Text

Commit Graph

24 Commits

Author SHA1 Message Date
Botond Dénes
85f05fbe1b Revert "Merge 'Add digests for all sstable components in scylla metadata' from Taras Veretilnyk"
This reverts commit 866c96f536, reversing
changes made to 367633270a.

This change caused all longevities to fail, with a crash in parsing
scylla-metadata. The investigation is still ongoing, with no quick fix
in sight yet.

Fixes: #27496

Closes scylladb/scylladb#27518
2025-12-16 11:34:40 +02:00
Taras Veretilnyk
d287b054b9 sstables: Add TemporaryScylla metadata component type
Add TemporaryScylla component type to make atomic updates of SSTable Scylla metadata using temporary files
and atomic rename operations possible. This will be needed in further commit to rewrite metadata together with
the statistics component.
2025-12-03 23:40:10 +01:00
Calle Wilund
af85b7f61b ent::encryption: Make text helper routines take std::string
Moving away from custom string type. Pure cosmetics.
2025-11-05 10:22:22 +00:00
Calle Wilund
ac438c61e6 sstables::file_io_extension: Change "creator" callback to just data_source
Because the concept of pushing reading range does not work for the wrapping
we do (i.e. encryption), there is no point having it here. We need to do
said range handling higher up.
Also, must allow multi-layered wrapping.
2025-10-13 08:53:25 +00:00
Michał Chojnowski
b1984d6798 sstables: implement an alternative way to rebuild bloom filters for sstables without Index
For efficiency, the cardinality of the bloom filter
(i.e. the number of partition keys which will be written into the sstable)
has to be known before elements are inserted into the filter.

In some cases (e.g. memtables flush) this number is known exactly.
But in others (e.g. repair) it can only be estimated,
and the estimation might be very wrong, leading to an oversized filter.

Because of that, some time ago we added a piece of logic
(ran after the sstable is written, but before it's sealed)
which looks at the actual number of written partitions,
compares it to the initial estimate (on which the size of the bloom
filter was based on), and if the difference is unacceptably large,
it rewrites the bloom filter from partition keys contained in Index.db.

But the idea to rebuild the bloom filters from index files
isn't going to work with BTI indexes, because they don't store
whole partition keys. If we want sstables which don't have Index.db
files, we need some other way to deal with oversized filters.
Partition keys can be recovered from Data.db,
but that would often be way too expensive.

Directions
a) In the commit log, which issue number does the revert by Botond Dénes fix?
b) In the listing, update the lines between the one holding "37, 558, 62)" and the one holding "135, 864, 141)", inclusive, by changing "webpages" to "web pages" and leaving everything else untouched. Give back only those lines.

Supplied data
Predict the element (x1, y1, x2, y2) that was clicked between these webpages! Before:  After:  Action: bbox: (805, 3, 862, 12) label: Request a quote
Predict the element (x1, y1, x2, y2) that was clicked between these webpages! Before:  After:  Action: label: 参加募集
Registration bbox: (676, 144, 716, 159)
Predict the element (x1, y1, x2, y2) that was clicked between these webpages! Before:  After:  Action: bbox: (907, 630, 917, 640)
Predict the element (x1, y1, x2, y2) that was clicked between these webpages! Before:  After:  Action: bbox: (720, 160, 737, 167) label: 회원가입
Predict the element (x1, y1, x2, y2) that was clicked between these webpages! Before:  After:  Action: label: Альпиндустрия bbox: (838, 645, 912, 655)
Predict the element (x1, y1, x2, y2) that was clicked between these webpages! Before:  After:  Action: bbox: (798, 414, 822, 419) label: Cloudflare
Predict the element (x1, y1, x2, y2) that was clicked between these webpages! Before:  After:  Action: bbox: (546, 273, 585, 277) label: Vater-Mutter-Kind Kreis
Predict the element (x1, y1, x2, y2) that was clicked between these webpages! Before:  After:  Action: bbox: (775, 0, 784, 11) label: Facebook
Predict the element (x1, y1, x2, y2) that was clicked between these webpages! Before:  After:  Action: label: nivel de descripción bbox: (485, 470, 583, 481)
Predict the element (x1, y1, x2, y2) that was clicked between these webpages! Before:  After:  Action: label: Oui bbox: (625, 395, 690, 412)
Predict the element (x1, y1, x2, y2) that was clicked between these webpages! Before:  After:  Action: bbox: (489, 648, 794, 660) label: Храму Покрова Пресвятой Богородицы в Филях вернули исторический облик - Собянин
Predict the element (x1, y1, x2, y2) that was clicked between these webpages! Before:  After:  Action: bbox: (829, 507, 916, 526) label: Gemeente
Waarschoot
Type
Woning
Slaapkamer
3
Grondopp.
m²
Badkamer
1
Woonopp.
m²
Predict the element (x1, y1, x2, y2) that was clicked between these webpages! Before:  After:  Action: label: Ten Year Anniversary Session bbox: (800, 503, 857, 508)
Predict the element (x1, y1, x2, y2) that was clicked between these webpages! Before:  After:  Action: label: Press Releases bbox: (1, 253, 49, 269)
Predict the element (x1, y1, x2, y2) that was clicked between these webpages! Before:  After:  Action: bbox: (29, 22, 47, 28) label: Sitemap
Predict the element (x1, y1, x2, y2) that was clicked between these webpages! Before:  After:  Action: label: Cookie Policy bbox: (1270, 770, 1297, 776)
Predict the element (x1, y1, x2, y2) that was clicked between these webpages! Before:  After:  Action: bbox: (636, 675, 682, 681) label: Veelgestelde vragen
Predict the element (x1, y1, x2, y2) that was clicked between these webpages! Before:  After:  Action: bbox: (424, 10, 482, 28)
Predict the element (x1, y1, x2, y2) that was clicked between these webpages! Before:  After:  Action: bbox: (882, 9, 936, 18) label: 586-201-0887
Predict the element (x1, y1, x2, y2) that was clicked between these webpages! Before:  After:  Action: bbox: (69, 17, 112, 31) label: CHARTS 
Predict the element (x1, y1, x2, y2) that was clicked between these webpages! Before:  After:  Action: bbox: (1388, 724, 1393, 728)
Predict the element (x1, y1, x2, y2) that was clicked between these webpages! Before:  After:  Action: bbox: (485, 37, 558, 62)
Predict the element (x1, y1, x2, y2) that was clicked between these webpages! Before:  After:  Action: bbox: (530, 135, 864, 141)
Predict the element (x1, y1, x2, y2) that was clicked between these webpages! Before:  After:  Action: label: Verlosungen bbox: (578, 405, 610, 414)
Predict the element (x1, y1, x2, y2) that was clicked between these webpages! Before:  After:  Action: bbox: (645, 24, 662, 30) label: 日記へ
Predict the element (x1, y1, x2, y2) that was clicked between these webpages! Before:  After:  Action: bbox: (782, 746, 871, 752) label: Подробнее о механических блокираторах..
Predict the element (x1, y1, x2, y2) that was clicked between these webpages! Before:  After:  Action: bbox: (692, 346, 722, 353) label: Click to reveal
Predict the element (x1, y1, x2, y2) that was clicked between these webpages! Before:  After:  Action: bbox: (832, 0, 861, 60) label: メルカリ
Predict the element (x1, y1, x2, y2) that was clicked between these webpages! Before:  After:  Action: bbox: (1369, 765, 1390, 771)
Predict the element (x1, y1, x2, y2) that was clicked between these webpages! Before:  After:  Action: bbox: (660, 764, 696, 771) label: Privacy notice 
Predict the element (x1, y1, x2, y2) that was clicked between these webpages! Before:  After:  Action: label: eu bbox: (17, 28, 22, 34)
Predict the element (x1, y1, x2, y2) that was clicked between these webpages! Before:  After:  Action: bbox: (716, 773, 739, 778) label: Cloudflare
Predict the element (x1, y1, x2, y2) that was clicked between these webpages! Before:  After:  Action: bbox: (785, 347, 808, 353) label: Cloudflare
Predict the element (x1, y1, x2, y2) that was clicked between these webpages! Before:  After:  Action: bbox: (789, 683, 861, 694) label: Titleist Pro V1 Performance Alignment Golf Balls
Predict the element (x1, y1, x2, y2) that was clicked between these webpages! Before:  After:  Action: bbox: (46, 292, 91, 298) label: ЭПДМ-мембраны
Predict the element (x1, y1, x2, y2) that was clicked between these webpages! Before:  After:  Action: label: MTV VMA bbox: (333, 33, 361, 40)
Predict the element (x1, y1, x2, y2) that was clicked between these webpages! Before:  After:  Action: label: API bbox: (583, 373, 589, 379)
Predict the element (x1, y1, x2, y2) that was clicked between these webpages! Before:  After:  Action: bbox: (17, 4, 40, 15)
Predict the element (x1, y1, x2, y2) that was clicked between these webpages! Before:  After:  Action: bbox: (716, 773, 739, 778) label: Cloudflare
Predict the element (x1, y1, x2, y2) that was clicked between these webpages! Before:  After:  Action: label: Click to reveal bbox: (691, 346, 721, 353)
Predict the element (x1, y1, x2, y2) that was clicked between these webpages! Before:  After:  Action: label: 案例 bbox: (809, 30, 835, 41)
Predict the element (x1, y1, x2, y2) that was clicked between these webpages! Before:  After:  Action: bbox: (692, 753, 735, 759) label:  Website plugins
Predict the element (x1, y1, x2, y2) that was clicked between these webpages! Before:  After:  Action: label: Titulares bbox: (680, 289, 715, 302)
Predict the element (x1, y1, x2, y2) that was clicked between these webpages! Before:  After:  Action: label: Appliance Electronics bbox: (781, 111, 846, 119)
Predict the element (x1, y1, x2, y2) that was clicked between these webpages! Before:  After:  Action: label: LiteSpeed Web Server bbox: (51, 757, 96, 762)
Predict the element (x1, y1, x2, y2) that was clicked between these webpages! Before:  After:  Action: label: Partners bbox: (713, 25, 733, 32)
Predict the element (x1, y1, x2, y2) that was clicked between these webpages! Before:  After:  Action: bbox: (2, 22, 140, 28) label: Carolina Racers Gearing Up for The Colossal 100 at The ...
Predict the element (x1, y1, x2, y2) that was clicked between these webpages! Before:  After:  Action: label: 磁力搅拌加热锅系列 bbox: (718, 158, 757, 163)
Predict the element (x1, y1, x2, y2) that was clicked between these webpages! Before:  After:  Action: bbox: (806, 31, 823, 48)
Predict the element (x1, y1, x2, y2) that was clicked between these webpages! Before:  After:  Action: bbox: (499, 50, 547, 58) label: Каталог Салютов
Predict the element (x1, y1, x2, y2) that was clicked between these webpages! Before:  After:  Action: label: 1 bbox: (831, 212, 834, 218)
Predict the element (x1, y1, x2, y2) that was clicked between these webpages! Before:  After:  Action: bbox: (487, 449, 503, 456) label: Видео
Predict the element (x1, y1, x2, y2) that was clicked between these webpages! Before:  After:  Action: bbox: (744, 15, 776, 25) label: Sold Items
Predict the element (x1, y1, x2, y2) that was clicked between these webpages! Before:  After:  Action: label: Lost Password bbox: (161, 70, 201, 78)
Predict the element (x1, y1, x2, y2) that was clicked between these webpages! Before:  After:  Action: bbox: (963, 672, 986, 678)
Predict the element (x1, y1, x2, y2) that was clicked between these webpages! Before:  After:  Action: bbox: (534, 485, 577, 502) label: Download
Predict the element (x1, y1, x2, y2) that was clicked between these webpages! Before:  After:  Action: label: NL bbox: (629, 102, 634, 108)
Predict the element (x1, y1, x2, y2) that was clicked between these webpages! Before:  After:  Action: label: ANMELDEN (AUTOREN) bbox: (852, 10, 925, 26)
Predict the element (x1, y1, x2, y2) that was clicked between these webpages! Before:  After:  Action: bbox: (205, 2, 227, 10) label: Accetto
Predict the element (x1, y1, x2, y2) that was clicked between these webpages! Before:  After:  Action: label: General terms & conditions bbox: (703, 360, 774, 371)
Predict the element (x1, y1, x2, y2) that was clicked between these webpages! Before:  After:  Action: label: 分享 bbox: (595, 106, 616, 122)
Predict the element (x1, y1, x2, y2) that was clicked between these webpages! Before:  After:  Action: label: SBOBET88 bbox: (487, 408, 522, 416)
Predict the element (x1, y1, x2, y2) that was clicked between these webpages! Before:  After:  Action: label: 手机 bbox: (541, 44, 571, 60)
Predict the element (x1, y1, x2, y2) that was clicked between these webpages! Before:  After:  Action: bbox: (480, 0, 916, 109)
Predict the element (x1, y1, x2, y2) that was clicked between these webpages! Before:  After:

Responses to the exercise
a) #27496

b)
Predict the element (x1, y1, x2, y2) that was clicked between these web pages! Before:  After:  Action: bbox: (485, 37, 558, 62)
Predict the element (x1, y1, x2, y2) that was clicked between these web pages! Before:  After:  Action: bbox: (530, 135, 864, 141)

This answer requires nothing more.